One of the Act’s headline reforms targeted libel tourism, the practice of foreign claimants choosing to sue in England because the old law was more favourable to them than the law in their home country. Section 9 requires that when a claimant is not domiciled in the United Kingdom, the court must be satisfied that England and Wales is “clearly the most appropriate place” to bring the action, considering all the places where the statement was published.10Legislation.gov.uk. Defamation Act 2013, Section 9 A claimant based abroad who was defamed in a publication with a primarily foreign readership can no longer rely on a handful of English readers to drag the case into the High Court.
The United States went further with its own legislative response. The SPEECH Act of 2010 makes foreign defamation judgments unenforceable in American courts unless the foreign law applied at least as much protection for free speech as the First Amendment.11Office of the Law Revision Counsel. 28 U.S. Code 4102 – Recognition of Foreign Defamation Judgments The burden falls on the person seeking enforcement. This means a claimant who wins a defamation judgment in England cannot enforce it against American assets unless the judgment would have survived First Amendment scrutiny. For defendants with assets in both countries, the practical effect is that an English judgment may be worth less than the paper it is written on if the only assets to seize are in the United States.
The Act made several additional changes to how defamation cases are handled. Section 11 removed the old presumption in favour of jury trials in defamation cases. Most claims are now decided by a judge sitting alone, which makes outcomes more predictable and allows for more nuanced assessment of the serious harm evidence. Section 12 gives courts the power to order publication of a summary of their judgment, offering a vindication remedy beyond just monetary damages. And Section 10 prevents a claimant from suing someone who was not the author, editor, or publisher of the statement unless it is not reasonably practicable to bring a claim against the person who actually was.12Legislation.gov.uk. Defamation Act 2013, Section 10 This protects distributors, booksellers, and similar intermediaries from being dragged into litigation that properly belongs against the original publisher.

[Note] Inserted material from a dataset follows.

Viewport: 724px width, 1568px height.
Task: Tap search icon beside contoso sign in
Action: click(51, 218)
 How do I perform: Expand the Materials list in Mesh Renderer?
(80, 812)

Even with a strong case, the cost of defamation litigation in England is eye-watering. A 2013 report by the judiciary’s working group on defamation costs found that overall costs in libel trials were routinely “measured in hundreds of thousands” of pounds and had been known to exceed £1 million for both sides combined. Average damages awards, by contrast, were only around £40,000.13Judiciary UK. Defamation Costs Final Report Those figures have not fallen since. A claimant who spends £200,000 on a case and recovers £40,000 in damages has won the battle and lost the war.

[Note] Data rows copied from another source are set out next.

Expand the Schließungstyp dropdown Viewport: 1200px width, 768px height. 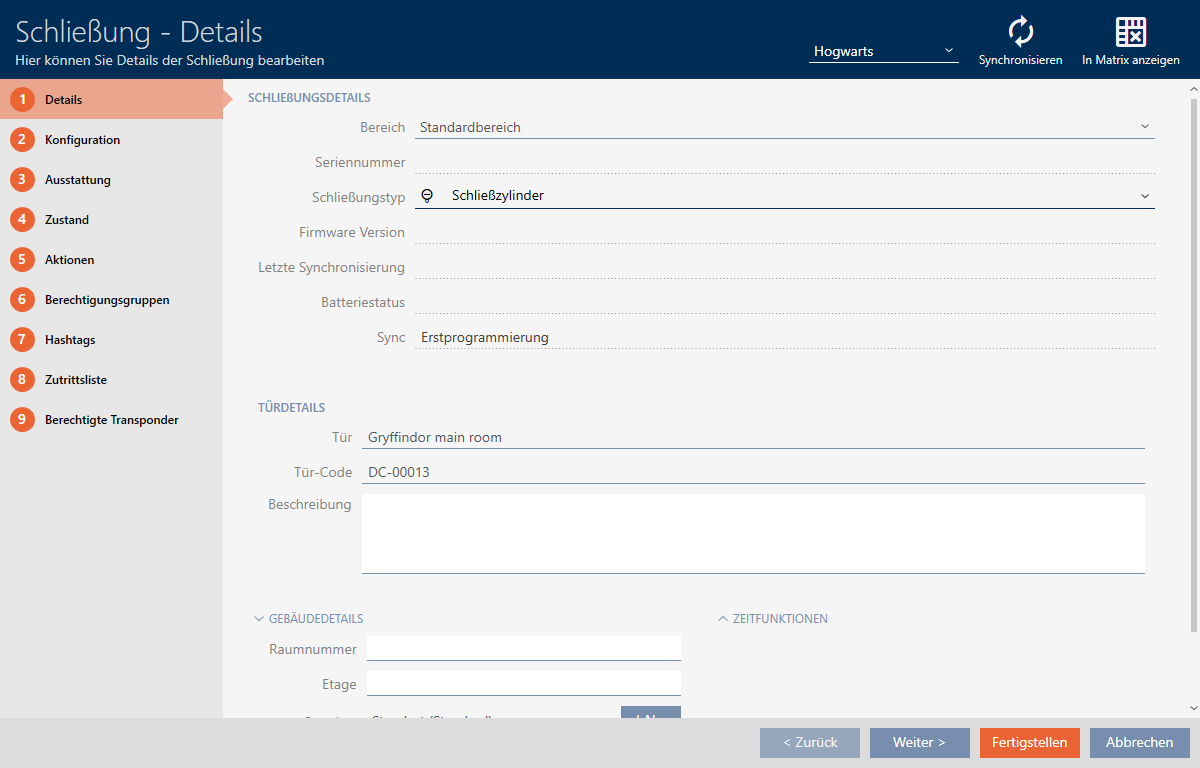click(1144, 196)
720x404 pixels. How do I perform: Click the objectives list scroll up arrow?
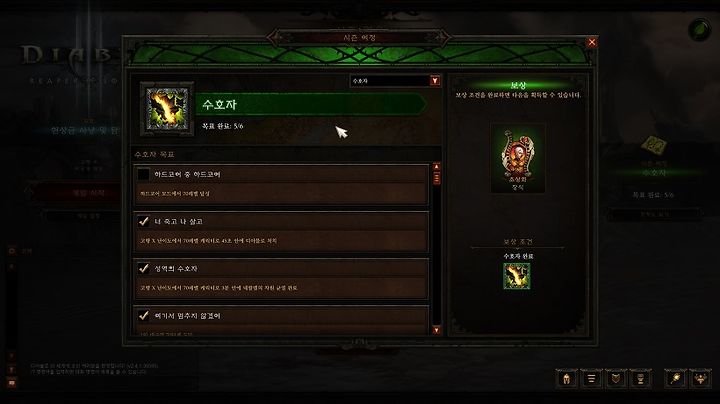pos(436,167)
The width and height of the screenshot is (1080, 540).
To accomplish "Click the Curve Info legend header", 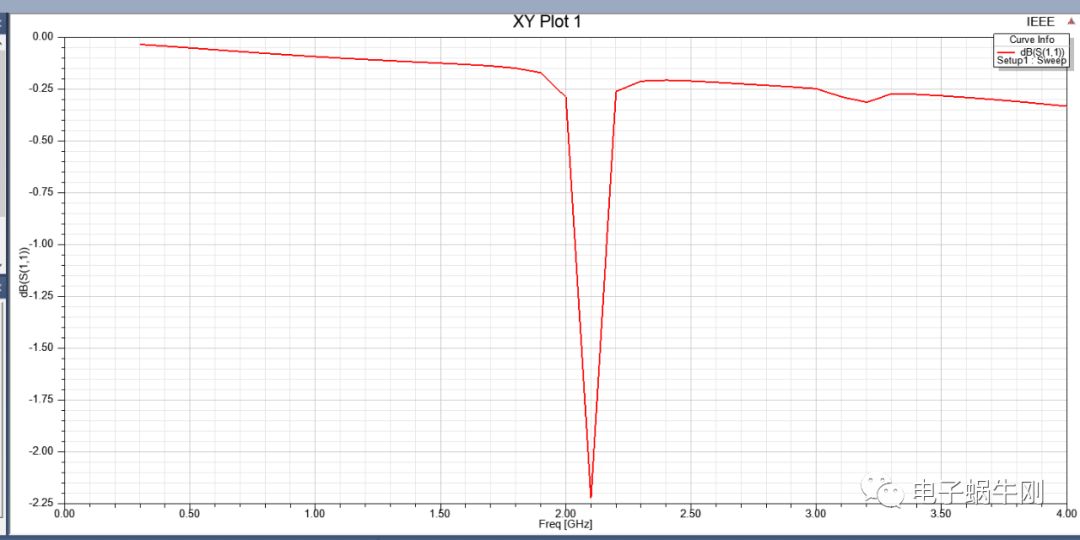I will [x=1031, y=39].
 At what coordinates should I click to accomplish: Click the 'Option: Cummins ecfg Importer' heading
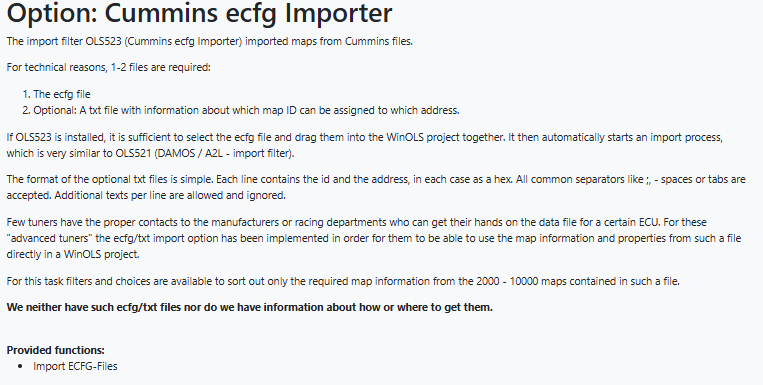click(199, 13)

The serious harm threshold serves as a cost-control mechanism in its own right. By filtering out weak claims at an early stage, it spares both sides the expense of a full trial. A defendant who believes the claimant cannot demonstrate serious harm can apply to have the case struck out or decided on a preliminary basis, often resolving the matter for a fraction of full trial costs. For individuals and small publishers who could not afford to fight a determined corporate claimant through to judgment, that early exit route is the most practical protection the Act offers.